There is without a doubt a variation of this prompt you can pre-test to successfully bait the LLM into exfiltrating almost any data on the user's machine/connected accounts.
That explains why you would want to go out and buy a mac mini... To isolate the dang thing. But the mini would ostensibly still be connected to your home network. Opening you up to a breach/spill over onto other connected devices. And even in isolation, a prompt could include code that you wanted the agent to run which could open a back door for anyone to get into the device.
Am I crazy? What protections are there against this?
For example I would love for an agent to do my grocery shopping for me, but then I have to give it access to my credit card.
It is the same issue with travel.
What other useful tasks can one offload to the agents without risk?
Control all input out of it with proper security controls on it.
While not perfect it aleast gives you a fighting chance when your AI decides to send a random your SSN and a credit card to block it.
That's the hard part: how?
With the right prompt, the confined AI can behave as maliciously (and cleverly) as a human adversary--obfuscating/concealing sensitive data it manipulates and so on--so how would you implement security controls there?

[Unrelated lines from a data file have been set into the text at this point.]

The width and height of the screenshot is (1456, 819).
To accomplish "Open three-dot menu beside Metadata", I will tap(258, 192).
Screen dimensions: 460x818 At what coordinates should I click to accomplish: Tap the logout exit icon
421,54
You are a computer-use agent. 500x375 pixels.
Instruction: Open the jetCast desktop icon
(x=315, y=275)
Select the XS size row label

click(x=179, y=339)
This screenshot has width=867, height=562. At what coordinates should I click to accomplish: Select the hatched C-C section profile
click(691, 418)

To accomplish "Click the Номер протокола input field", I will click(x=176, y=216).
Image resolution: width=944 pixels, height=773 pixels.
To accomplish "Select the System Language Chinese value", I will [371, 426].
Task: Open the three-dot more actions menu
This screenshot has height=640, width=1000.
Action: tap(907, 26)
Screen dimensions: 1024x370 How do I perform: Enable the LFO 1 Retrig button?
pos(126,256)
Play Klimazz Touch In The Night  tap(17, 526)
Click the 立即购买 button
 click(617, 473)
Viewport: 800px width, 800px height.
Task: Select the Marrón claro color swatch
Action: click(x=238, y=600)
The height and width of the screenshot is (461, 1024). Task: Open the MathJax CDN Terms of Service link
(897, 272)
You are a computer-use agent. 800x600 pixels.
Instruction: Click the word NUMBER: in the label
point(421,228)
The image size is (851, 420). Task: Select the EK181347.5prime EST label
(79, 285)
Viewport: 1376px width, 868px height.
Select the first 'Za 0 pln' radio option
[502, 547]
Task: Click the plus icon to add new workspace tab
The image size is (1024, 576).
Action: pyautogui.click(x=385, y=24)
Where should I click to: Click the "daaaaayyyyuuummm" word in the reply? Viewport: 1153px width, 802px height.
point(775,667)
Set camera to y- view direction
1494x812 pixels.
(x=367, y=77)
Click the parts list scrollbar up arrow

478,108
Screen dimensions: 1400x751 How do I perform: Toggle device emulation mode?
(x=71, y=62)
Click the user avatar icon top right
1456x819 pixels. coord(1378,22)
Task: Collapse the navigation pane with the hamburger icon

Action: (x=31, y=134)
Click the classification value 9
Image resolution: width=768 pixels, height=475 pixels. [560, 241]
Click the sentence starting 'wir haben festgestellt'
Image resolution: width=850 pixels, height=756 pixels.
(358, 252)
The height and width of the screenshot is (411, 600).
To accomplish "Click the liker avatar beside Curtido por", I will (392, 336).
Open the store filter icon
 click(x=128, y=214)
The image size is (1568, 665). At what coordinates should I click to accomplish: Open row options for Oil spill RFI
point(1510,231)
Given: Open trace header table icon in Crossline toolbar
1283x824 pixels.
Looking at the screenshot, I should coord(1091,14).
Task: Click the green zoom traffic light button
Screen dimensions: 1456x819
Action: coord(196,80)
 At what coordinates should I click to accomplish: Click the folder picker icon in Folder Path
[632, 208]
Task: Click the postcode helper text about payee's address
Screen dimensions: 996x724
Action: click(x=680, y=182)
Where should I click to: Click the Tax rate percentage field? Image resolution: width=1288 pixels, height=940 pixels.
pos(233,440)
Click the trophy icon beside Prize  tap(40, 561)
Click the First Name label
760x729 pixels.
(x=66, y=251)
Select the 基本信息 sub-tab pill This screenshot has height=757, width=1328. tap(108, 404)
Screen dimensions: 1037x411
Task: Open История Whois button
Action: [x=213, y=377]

It's definitely possible, but it's also definitely not trivial. "I want to de-risk traffic to/from a system that is potentially an adversary" is ... most of infosec--the entire field--I think. In other words, it's a huge problem whose solutions require lots of judgement calls, expertise, and layered solutions, not something simple like "just slap a firewall on it and look for regex strings matching credit card numbers and you're all set".